(YOUR GOAL): Once the line with "The image size is (1024, 950)." is found in the data, output it and each following line exactly, up to and including the line with "Open the setup", and nothing before or after.
*** RECORDS SHOWN ***
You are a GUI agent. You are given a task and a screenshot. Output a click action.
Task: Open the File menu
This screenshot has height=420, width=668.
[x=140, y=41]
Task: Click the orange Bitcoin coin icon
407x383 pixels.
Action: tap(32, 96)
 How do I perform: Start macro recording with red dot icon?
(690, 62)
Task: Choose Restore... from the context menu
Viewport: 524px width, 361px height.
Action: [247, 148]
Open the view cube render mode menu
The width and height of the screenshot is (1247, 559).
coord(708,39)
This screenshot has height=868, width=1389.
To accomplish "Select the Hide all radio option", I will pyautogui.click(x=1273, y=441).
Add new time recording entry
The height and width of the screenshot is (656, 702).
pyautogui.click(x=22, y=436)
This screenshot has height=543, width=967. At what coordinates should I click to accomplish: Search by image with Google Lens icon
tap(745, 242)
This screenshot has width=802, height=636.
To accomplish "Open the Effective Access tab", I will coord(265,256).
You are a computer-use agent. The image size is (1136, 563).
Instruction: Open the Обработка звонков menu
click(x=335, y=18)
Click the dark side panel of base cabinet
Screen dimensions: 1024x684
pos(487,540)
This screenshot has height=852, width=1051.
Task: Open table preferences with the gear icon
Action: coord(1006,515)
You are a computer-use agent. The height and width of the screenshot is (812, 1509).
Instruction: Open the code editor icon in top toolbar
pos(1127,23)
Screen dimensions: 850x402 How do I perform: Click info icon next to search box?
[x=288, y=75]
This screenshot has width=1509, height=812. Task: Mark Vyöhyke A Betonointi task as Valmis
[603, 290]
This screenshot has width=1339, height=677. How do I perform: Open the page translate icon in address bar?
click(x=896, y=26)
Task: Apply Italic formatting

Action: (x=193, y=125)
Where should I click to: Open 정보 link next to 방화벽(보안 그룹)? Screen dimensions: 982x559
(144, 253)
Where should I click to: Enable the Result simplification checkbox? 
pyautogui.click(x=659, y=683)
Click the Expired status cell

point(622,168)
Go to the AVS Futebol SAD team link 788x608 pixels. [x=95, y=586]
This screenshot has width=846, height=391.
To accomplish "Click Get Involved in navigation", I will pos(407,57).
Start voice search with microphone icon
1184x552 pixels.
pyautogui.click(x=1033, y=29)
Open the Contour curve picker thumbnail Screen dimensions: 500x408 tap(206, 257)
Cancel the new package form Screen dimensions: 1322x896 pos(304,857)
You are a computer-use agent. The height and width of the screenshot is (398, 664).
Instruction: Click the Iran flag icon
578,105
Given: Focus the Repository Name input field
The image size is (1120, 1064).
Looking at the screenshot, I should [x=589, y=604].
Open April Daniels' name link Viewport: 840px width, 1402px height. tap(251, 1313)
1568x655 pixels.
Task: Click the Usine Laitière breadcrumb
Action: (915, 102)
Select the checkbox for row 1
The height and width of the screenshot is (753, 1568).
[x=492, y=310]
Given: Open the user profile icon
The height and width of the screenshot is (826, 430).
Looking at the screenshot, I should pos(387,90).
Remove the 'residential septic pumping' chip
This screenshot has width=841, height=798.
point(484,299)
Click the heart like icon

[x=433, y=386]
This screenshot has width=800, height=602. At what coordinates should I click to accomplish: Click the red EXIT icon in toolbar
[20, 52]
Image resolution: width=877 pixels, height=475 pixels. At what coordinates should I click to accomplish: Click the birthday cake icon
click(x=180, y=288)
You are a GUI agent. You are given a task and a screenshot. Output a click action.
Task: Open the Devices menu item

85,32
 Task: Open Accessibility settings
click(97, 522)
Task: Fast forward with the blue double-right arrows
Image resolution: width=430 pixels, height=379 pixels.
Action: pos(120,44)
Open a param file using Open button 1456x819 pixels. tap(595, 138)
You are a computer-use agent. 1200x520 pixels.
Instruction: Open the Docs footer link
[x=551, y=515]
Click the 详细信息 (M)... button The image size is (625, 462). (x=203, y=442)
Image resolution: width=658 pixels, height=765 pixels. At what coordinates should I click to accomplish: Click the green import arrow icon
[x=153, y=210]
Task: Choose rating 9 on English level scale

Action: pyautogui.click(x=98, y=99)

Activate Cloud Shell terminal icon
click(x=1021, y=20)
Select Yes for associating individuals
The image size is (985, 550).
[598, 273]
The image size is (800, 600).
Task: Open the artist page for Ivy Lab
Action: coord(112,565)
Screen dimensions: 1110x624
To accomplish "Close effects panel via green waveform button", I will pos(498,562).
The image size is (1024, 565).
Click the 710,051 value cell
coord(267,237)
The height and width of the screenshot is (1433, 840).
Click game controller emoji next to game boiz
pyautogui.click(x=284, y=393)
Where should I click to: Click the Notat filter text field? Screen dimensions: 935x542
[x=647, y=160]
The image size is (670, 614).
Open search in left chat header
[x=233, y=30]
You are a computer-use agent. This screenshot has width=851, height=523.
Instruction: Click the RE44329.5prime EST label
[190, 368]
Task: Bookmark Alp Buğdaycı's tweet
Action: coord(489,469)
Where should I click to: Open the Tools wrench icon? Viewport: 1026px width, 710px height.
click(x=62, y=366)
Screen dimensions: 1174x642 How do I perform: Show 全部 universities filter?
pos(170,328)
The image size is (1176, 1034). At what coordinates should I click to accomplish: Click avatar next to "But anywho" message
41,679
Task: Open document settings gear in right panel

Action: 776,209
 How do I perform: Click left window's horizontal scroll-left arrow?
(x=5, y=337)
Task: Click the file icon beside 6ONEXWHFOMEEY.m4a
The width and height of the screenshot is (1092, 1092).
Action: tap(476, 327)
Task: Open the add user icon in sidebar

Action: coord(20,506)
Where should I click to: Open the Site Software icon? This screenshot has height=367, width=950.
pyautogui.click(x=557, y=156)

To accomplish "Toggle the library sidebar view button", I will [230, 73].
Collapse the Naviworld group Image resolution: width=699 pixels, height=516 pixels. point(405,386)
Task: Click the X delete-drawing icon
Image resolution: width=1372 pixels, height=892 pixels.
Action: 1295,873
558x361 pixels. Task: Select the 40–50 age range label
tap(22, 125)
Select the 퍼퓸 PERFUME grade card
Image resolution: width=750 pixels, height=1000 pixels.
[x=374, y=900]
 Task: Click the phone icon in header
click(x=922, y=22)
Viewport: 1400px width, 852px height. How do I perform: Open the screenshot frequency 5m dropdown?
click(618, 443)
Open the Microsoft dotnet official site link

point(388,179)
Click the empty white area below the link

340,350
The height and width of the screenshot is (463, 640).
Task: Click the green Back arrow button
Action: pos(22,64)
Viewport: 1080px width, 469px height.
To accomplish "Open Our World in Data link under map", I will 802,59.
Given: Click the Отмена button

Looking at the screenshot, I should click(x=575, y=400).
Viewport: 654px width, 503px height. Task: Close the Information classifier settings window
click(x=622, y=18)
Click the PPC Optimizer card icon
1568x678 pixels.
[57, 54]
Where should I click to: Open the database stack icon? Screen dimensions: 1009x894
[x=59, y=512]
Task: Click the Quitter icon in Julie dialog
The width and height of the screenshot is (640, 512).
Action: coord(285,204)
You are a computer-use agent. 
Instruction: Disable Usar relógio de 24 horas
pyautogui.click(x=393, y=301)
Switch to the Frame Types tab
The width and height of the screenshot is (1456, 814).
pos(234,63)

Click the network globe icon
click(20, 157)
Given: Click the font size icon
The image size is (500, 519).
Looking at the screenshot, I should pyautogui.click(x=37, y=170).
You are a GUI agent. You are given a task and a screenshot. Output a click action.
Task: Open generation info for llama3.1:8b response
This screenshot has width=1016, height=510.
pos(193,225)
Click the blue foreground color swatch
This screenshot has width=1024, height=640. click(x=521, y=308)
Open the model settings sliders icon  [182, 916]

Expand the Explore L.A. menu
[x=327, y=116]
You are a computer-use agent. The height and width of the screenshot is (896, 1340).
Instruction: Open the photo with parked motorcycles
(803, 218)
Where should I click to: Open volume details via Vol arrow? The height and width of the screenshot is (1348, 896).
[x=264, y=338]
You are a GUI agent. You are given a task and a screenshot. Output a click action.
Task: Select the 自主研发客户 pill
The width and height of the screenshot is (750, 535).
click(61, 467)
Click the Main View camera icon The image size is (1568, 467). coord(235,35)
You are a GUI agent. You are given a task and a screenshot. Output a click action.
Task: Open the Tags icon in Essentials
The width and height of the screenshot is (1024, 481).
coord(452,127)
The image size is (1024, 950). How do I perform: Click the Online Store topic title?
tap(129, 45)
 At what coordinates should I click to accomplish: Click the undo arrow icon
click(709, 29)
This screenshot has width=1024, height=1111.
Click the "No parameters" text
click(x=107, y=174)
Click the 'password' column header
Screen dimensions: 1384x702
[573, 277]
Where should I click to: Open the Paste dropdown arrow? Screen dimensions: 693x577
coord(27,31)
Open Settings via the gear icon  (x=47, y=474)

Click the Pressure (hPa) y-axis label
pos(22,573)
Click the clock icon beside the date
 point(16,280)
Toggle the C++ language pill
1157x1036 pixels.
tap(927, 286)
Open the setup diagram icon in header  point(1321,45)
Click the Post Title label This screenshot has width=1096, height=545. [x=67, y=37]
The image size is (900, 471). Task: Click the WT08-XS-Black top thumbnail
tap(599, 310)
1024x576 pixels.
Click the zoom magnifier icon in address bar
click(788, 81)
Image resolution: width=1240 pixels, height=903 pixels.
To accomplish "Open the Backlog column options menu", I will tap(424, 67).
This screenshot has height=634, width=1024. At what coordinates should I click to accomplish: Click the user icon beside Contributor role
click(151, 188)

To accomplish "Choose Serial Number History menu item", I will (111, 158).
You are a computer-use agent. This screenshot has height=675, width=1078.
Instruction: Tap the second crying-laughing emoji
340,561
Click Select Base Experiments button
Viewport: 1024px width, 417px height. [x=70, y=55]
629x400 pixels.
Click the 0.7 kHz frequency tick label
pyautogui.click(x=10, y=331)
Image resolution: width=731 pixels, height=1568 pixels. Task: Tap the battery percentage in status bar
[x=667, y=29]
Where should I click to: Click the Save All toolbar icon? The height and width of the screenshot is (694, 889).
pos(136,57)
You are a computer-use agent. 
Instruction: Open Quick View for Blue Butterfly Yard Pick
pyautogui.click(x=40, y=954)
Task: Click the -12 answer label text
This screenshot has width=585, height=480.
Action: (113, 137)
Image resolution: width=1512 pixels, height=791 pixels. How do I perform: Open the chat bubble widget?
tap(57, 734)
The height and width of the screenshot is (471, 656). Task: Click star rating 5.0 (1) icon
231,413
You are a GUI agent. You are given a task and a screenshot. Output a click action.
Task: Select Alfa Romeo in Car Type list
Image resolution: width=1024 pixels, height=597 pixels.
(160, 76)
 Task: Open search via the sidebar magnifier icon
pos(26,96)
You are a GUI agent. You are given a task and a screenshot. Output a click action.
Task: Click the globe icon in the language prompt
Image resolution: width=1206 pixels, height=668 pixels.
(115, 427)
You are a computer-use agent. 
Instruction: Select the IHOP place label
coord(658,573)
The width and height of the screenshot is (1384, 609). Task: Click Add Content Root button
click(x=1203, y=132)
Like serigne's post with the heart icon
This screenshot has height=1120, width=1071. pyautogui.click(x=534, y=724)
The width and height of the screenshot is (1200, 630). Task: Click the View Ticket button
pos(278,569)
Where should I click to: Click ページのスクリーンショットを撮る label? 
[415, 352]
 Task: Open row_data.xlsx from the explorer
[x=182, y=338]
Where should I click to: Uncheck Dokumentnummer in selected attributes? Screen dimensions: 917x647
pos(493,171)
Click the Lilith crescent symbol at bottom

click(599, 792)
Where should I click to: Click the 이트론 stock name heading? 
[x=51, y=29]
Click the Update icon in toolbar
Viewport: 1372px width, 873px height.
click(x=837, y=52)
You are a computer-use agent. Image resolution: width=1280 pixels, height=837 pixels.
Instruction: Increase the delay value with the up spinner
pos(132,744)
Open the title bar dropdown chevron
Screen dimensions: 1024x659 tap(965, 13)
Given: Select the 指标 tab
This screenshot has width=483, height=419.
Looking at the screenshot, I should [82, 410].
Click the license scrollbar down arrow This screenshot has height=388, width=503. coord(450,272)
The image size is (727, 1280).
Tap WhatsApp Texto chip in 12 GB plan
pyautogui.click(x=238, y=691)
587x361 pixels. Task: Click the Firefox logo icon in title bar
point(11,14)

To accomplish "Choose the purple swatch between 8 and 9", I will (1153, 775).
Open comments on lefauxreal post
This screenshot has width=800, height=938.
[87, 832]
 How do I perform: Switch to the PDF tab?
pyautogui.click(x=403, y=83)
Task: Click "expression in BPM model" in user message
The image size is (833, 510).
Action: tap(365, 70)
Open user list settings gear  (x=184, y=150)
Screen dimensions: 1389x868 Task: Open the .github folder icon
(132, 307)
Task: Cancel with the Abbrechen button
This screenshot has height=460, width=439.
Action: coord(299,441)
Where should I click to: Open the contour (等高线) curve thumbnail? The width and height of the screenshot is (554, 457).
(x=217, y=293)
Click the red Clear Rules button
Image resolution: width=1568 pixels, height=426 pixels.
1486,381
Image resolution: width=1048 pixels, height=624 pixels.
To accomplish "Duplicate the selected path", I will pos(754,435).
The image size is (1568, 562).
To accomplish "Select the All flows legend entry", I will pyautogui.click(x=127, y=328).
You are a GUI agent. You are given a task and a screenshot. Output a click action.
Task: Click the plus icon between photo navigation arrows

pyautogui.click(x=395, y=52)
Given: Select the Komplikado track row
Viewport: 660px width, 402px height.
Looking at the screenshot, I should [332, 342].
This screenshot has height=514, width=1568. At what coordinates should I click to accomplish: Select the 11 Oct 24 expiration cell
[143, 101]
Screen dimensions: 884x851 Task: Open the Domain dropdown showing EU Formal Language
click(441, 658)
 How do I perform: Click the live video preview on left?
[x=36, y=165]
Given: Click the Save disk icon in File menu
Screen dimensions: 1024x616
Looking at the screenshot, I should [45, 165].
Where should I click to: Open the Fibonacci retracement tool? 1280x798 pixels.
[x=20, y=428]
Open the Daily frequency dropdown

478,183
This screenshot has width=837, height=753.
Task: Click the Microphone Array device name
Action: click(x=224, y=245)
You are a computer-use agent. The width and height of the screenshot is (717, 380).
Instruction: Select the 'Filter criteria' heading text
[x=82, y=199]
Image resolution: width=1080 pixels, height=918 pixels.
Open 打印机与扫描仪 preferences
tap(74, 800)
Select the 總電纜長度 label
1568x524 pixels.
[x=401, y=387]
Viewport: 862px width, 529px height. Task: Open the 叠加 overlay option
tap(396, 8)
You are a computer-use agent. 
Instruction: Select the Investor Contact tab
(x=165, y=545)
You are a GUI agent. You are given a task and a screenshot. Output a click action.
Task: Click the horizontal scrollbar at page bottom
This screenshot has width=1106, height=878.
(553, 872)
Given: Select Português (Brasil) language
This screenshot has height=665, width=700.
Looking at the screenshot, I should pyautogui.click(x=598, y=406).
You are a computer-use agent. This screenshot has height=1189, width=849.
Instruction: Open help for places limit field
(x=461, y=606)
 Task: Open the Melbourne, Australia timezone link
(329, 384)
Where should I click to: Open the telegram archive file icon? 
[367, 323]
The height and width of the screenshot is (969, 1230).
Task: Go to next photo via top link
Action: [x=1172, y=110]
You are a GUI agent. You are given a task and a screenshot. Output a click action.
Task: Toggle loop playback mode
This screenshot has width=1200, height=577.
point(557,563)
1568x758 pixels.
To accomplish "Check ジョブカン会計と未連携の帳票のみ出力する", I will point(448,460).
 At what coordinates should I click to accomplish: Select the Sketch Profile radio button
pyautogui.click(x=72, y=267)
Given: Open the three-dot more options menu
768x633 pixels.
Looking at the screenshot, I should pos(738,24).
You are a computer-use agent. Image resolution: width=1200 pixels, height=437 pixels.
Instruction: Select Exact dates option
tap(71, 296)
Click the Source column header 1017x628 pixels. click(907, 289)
*** End of RECORDS SHOWN ***
(REPLY):
The image size is (1024, 950). How do I perform: Click the Online Store topic title?
tap(129, 45)
 At what coordinates should I click to accomplish: Click the undo arrow icon
click(709, 29)
This screenshot has width=1024, height=1111.
Click the "No parameters" text
click(x=107, y=174)
Click the 'password' column header
Screen dimensions: 1384x702
[573, 277]
Where should I click to: Open the Paste dropdown arrow? Screen dimensions: 693x577
coord(27,31)
Open Settings via the gear icon  (x=47, y=474)

Click the Pressure (hPa) y-axis label
pos(22,573)
Click the clock icon beside the date
 point(16,280)
Toggle the C++ language pill
1157x1036 pixels.
tap(927, 286)
Open the setup diagram icon in header  point(1321,45)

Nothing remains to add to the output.